=== What is needed ===
Every line below that contains the word "beside" must be copied.

=== Records supplied ===
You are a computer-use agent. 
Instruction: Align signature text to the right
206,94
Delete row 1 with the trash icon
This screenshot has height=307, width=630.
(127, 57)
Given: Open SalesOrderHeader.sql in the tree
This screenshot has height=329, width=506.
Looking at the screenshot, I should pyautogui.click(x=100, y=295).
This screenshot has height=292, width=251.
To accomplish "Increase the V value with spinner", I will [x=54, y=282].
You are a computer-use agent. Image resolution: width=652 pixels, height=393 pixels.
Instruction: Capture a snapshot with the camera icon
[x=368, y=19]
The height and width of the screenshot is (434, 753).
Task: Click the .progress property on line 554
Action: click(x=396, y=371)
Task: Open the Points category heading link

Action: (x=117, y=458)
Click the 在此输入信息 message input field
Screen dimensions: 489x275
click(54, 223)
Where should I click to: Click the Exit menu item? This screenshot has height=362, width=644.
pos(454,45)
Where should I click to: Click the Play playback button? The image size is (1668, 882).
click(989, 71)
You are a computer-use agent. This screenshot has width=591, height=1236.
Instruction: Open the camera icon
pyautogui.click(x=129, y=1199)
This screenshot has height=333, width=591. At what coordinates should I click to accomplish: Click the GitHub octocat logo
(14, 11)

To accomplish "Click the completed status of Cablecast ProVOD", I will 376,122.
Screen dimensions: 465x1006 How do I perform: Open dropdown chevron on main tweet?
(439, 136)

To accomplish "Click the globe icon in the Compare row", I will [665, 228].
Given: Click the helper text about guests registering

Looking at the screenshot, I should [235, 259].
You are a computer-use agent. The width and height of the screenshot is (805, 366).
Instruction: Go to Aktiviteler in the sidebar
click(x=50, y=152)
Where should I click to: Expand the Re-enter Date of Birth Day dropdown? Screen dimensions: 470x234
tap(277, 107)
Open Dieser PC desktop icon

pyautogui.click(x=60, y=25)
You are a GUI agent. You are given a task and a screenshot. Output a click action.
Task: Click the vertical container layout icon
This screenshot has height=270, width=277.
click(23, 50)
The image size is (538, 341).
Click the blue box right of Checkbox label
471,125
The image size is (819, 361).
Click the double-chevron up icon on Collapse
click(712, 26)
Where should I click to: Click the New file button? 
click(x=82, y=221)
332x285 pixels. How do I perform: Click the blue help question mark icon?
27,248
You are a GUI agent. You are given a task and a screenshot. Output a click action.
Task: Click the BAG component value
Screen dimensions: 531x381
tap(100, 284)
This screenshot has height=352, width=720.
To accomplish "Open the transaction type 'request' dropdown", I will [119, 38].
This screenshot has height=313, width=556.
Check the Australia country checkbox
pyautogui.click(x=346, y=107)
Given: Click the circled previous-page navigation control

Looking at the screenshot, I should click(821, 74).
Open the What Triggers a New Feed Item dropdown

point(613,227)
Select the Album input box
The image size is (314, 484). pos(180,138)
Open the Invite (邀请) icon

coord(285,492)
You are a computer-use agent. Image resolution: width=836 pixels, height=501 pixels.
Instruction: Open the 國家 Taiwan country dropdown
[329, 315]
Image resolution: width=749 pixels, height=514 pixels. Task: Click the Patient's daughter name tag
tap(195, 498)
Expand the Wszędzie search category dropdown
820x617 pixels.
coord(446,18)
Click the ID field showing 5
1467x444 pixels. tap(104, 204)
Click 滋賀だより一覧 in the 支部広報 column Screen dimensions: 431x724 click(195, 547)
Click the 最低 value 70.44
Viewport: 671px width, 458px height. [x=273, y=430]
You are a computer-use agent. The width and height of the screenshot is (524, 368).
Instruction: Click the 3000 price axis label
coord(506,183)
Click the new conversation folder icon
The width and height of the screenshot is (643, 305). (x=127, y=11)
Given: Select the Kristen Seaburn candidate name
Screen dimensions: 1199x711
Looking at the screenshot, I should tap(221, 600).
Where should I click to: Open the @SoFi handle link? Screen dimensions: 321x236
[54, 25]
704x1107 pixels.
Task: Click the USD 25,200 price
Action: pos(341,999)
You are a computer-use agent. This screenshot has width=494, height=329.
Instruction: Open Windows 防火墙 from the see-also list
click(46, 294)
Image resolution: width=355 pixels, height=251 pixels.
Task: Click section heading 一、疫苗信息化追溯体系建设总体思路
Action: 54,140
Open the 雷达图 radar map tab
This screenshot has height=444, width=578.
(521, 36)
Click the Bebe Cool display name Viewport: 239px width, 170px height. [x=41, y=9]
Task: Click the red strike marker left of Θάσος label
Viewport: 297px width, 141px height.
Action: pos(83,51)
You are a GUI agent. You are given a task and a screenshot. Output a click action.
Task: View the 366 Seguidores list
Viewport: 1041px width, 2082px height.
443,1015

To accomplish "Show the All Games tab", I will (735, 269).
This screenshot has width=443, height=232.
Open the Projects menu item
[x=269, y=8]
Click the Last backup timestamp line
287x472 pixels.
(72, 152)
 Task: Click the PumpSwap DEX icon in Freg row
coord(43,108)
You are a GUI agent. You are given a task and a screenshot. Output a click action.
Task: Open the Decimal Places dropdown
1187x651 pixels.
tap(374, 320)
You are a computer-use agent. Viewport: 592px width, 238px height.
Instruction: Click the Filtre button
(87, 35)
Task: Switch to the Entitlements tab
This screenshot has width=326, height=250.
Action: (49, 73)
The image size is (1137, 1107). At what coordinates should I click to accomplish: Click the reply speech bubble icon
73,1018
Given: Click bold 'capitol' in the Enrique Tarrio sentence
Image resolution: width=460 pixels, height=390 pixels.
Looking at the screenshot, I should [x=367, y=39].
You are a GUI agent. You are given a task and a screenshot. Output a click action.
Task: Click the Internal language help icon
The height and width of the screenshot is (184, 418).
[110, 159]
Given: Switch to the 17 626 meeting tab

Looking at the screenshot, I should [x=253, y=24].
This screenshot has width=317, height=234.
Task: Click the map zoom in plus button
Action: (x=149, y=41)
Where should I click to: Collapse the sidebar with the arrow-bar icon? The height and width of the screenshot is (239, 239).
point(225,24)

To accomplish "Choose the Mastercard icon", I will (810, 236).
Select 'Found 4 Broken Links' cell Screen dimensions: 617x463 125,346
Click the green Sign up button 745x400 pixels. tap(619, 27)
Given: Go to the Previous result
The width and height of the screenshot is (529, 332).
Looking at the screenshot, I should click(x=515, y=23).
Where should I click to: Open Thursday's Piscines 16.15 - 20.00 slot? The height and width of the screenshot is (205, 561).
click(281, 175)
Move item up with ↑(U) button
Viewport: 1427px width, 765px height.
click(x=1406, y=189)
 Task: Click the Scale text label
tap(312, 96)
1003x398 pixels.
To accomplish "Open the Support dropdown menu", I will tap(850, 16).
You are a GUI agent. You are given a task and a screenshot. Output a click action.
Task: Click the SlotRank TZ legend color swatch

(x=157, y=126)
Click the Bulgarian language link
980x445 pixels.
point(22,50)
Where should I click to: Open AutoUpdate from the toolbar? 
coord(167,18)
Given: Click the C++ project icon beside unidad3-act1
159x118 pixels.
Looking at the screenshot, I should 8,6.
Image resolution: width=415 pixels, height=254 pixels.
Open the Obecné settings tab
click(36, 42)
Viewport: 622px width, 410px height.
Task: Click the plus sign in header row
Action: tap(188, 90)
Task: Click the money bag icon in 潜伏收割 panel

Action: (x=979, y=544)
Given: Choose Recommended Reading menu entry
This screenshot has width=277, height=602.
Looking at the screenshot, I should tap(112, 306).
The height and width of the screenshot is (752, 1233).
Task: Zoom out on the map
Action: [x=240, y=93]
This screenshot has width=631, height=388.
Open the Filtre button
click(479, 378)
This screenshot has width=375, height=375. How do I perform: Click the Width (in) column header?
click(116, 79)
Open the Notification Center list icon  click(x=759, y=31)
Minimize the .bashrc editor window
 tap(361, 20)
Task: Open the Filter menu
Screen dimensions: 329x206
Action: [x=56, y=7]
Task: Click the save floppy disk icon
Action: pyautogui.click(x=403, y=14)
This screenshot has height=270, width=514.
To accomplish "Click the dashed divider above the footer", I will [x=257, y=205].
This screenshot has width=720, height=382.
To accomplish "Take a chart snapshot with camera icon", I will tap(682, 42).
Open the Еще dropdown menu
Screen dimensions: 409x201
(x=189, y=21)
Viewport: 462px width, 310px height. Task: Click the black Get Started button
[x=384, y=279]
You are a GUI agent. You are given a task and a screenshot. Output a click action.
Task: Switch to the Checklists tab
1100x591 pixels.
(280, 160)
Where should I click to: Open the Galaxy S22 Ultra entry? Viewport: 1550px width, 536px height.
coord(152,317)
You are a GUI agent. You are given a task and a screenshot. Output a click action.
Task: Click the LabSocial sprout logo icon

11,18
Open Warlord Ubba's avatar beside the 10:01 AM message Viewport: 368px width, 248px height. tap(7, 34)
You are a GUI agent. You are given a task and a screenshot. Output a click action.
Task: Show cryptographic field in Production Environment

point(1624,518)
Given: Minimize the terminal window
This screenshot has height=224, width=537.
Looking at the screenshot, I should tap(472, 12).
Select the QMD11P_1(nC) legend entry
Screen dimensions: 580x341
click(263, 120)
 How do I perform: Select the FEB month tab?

=== Task response ===
Given: Click the C++ project icon beside unidad3-act1
Open Warlord Ubba's avatar beside the 10:01 AM message Viewport: 368px width, 248px height. tap(7, 34)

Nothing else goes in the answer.